Material for this exercise:
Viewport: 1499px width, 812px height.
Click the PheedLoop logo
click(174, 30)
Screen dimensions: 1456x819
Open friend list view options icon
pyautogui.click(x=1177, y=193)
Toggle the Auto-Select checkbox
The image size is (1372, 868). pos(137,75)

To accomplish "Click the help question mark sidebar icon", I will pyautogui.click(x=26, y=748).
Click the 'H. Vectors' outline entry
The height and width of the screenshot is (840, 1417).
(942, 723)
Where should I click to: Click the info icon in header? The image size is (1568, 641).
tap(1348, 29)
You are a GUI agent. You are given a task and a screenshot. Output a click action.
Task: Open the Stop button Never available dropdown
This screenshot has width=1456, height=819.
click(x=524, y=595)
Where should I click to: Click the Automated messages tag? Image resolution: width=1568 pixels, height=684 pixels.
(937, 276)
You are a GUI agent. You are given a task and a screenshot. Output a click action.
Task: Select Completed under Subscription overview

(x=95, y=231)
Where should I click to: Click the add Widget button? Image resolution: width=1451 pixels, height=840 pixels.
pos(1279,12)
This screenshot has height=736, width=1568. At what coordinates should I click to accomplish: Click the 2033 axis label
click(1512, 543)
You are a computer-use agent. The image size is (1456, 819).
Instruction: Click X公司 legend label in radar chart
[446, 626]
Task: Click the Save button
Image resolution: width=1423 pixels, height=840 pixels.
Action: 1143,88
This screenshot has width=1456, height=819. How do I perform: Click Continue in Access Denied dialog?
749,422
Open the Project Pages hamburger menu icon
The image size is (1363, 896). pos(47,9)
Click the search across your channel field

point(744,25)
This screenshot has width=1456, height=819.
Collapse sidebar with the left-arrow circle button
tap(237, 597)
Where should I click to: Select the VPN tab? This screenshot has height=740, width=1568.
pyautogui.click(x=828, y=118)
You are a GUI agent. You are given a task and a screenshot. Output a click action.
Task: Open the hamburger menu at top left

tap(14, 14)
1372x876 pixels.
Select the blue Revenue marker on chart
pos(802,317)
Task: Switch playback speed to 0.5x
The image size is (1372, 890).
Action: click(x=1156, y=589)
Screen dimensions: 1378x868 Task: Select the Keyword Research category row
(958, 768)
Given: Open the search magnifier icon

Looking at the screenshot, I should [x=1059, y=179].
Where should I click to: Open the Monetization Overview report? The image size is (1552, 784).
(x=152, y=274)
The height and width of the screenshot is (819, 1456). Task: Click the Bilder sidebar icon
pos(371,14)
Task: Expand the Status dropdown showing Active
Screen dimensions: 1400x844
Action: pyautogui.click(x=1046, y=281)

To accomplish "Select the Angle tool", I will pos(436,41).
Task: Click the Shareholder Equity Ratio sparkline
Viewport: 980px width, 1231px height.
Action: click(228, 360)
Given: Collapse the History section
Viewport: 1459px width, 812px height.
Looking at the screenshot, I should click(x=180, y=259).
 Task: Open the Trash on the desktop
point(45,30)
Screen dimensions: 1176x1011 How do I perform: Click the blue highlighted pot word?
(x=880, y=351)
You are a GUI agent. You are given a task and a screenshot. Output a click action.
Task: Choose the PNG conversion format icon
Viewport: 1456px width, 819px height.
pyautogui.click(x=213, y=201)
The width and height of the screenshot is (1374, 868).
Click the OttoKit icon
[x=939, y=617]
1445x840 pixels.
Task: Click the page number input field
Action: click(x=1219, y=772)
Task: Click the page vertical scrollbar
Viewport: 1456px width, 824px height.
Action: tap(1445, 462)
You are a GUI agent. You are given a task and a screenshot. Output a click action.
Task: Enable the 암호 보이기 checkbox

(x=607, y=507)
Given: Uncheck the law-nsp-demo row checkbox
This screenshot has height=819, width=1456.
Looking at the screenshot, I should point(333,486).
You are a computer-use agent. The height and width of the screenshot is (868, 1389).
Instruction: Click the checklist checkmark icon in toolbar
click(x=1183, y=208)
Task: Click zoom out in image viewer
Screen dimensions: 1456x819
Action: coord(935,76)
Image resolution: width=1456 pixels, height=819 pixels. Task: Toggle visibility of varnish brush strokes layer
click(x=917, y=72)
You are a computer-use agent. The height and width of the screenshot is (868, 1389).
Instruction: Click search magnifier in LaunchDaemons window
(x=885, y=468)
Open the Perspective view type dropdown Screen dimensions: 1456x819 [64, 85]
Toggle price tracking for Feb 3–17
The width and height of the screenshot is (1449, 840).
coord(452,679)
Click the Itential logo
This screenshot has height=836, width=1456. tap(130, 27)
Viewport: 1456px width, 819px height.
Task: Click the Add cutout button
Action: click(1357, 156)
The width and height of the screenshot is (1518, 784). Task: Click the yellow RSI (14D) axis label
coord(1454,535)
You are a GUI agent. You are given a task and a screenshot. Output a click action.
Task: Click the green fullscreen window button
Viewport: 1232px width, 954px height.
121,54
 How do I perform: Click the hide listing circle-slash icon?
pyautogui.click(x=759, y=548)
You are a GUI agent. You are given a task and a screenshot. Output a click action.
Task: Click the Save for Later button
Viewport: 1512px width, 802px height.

Description of the task:
From the records above, copy each line that contains the word "Save".

Output:
Task: Click the Save button
Task: Click the Save for Later button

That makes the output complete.